-- Document start --

My third part of my plan would be to make the fastest-growing demographic group in that country the least educated. I would add a second underclass to the first underclass on assimilated, undereducated, and antagonistic. And then I'd have 50% of them drop out of school, not graduate from high school.
The fourth part of my plan would be to get the big foundations to fund and big businesses to fund these efforts with lots of money. I would invest in ethnic identity and victimology. I would get them to think about their lack of success was only the fault of the majority.
My fifth part of my plan is I would develop dual citizenship. I would promise people actually divided loyalties.
My sixth part and this is important. I would place all of these subjects off-limits. I would make it taboo to talk about actually or criticize this whole thing. I would make it come up with a word like heretic used to be 200 years ago. Let's say we'd call it racist. And I would try to accuse anybody of this. That would object to my ideas.
My seventh part, I would make it impossible to enforce our immigration laws. I would develop a mantra, let's call it this, that because immigration has been good in the past for America, it will continue to be good in the future.

-- Document end --
-- Record extracts start --

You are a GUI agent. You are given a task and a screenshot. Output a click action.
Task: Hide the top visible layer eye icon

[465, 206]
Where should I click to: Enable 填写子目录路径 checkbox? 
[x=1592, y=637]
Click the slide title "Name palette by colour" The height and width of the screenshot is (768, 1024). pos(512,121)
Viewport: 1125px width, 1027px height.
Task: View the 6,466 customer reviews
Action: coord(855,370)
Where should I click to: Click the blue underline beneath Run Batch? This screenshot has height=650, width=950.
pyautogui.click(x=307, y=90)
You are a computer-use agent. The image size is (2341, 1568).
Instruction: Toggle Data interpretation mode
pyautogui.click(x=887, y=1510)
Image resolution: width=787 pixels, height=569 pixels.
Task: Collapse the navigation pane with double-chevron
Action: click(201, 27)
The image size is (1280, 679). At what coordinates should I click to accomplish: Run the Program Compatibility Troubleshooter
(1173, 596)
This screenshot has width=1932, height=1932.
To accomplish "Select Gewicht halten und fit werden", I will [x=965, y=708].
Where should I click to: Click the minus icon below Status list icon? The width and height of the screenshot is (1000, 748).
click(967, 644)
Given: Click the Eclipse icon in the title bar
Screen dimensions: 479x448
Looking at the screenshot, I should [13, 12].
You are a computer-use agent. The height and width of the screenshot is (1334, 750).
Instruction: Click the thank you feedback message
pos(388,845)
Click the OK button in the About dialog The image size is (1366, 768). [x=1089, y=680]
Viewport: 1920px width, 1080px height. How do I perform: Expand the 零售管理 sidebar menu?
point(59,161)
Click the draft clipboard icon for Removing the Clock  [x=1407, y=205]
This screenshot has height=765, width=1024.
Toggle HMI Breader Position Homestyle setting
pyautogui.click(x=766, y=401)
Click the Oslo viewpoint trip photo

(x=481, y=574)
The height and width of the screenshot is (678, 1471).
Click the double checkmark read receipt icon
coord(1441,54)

-- Record extracts end --

> _Instructions_:
(1) From the passage about the plan, list every ordinal word the speaker uses to number a part of the plan.
(2) Say whether each statement agrees with the passage about the plan, answering yes or no and quoting the words that decide it.
(a) The speaker would have half of the fastest-growing group fail to finish high school.
(b) The word the speaker offers in place of "heretic" is "traitor."
(c) The fifth part of the plan is making the immigration laws impossible to enforce.
The lines that come after the passage aren't needed here.

> _In response_:
(1) third, fourth, fifth, sixth, seventh

(2)
(a) Yes: "I'd have 50% of them drop out of school, not graduate from high school."
(b) No: "Let's say we'd call it racist."
(c) No: "My fifth part of my plan is I would develop dual citizenship."